Other pre-clinical studies have indicated that C. copticum may have antihypertensive effects as well as analgesic properties as it has been identified as an opiod. [9][10] C. copticum may also possess some anti-diabetic properties. 


No documentation.

Interaction and Depletions

Interaction with other Herbs

No documentation.

Interaction with Drugs

Based on pharmacology, Ajwain may interfere with diabetic therapy and with medications for hyper and hypotension. [8]

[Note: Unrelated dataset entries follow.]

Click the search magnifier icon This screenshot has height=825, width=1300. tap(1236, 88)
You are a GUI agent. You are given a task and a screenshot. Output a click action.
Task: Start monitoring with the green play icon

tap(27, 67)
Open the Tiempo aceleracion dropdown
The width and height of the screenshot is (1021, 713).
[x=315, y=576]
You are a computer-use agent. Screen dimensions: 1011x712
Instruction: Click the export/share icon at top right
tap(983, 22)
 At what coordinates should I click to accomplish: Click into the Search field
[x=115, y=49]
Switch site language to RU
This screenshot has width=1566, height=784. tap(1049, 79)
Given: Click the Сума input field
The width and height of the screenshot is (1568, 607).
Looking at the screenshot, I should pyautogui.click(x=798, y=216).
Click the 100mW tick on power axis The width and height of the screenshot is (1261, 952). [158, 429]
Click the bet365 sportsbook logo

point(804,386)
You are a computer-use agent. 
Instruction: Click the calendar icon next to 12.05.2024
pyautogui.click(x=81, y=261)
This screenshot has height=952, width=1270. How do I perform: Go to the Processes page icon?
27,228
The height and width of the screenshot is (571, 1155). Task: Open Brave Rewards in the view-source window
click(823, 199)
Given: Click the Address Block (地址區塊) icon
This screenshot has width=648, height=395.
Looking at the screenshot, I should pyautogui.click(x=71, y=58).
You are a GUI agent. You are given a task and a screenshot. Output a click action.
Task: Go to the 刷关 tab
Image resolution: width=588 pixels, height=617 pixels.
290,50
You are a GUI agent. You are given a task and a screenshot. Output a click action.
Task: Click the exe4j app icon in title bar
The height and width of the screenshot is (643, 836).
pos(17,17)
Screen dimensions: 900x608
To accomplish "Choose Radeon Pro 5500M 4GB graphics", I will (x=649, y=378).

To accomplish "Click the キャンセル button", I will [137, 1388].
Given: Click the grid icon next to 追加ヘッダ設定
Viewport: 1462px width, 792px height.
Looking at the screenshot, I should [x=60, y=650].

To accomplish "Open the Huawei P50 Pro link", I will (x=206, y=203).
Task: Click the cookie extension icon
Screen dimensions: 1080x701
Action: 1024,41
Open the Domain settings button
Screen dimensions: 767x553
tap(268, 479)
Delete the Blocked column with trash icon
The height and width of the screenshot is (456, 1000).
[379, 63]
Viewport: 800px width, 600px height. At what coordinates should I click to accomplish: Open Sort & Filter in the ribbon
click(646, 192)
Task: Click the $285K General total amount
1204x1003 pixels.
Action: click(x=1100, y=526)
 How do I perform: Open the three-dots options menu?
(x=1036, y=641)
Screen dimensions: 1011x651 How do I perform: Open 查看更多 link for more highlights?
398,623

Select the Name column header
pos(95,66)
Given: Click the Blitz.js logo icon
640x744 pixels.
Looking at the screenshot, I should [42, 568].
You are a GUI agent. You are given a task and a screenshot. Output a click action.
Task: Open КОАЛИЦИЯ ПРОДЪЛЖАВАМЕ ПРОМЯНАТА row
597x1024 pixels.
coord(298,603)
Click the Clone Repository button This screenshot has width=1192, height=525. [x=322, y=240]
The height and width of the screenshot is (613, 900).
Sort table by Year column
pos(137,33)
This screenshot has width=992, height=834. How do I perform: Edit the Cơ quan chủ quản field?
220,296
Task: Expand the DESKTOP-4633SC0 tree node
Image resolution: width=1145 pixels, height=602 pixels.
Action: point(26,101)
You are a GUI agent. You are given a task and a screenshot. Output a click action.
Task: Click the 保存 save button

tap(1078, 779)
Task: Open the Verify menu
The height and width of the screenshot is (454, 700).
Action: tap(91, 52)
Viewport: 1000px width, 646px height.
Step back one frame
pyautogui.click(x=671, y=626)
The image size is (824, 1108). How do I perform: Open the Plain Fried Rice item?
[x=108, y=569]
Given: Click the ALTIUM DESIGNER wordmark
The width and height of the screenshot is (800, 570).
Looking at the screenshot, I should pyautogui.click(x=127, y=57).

Precautions and Contraindications

Side effects

No documentation.


There are no reported precautions, however as with all herbs, this herb should not be used with children or pregnant/nursing women.

Age limitation

No documentation.

Adverse reaction

No documentation.


  1. Nadkarni AK, Indian Materia Medica, Volume 1. 3rd Edition. Bombay: Popular Prakashan Pvt. Ltd;1982.692.
  2. Kapoor, LD. CRC Handbook of Ayurvedic Medicinal Plants. Boca Raton, FL: CRC Press; 1990.102.
  3. Dehghan Abkenar S, Yamini Y, Shemirani F, Assadi Y.Solid phase microextraction with gas chromatography-mass spectrometry: a very rapid method for identification of volatile organic compounds emitted by Carum copticum. Nat Prod Res. 20Jul2006 ;20(9):850-859.
  4. Gersbach PV, Reddy N. Non-invasive localization of thymol accumulation in Carum copticum (Apiaceae) fruits by chemical shift selective magnetic resonance imaging. Ann Bot (Lond). Aug2002;90(2):253-257.
  5. Ishikawa T, Sega Y, Kitajima J.Water-soluble constituents of ajowan. Chem Pharm Bull (Tokyo). Jul2001;49(7):840-844.
  6. Tahraoui A, El-Hilaly J, Israili ZH, Lyoussi B.Ethnopharmacological survey of plants used in the traditional treatment of hypertension and diabetes in south-eastern Morocco (Errachidia province). J Ethnopharmacol. 1Mar2007;110(1):105-117.
  7. Boskbady MH, Alizadeh M, Jahanbin B, Bronchodilatory effect of Carum copticum in airways of asthmatic patients. Therapie. Jan-Feb2007;62(1): 23-29.
  8. Boskabady MH, Jandaghi P, Kiani S, Hasanzadeh L., Antitussive effect of Carum copticum in guinea pigs. J Ehtnopharmacol. 10Feb2005; 97(1): 79-82.
  9. Gilani AH, Jabeen Q, Ghayur MN, Janbaz KH, Akhtar MS. Studies on the antihypertensive, antispasmodic, bronchodilator and hepatoprotective activities of the Carum copticum seed extract. J Enthopharmacol. 8Apr2005; 98(1-2): 127-135.
  10. Dashti-Rahmatabadi MH, Hejazia SH, Morshedi, A, Rafati A. The analgesic effect of Carum copticum extract and morphine on phasic pain in mice. J Ehtnopharmacol. 19Jan2007; 109(2): 226-228.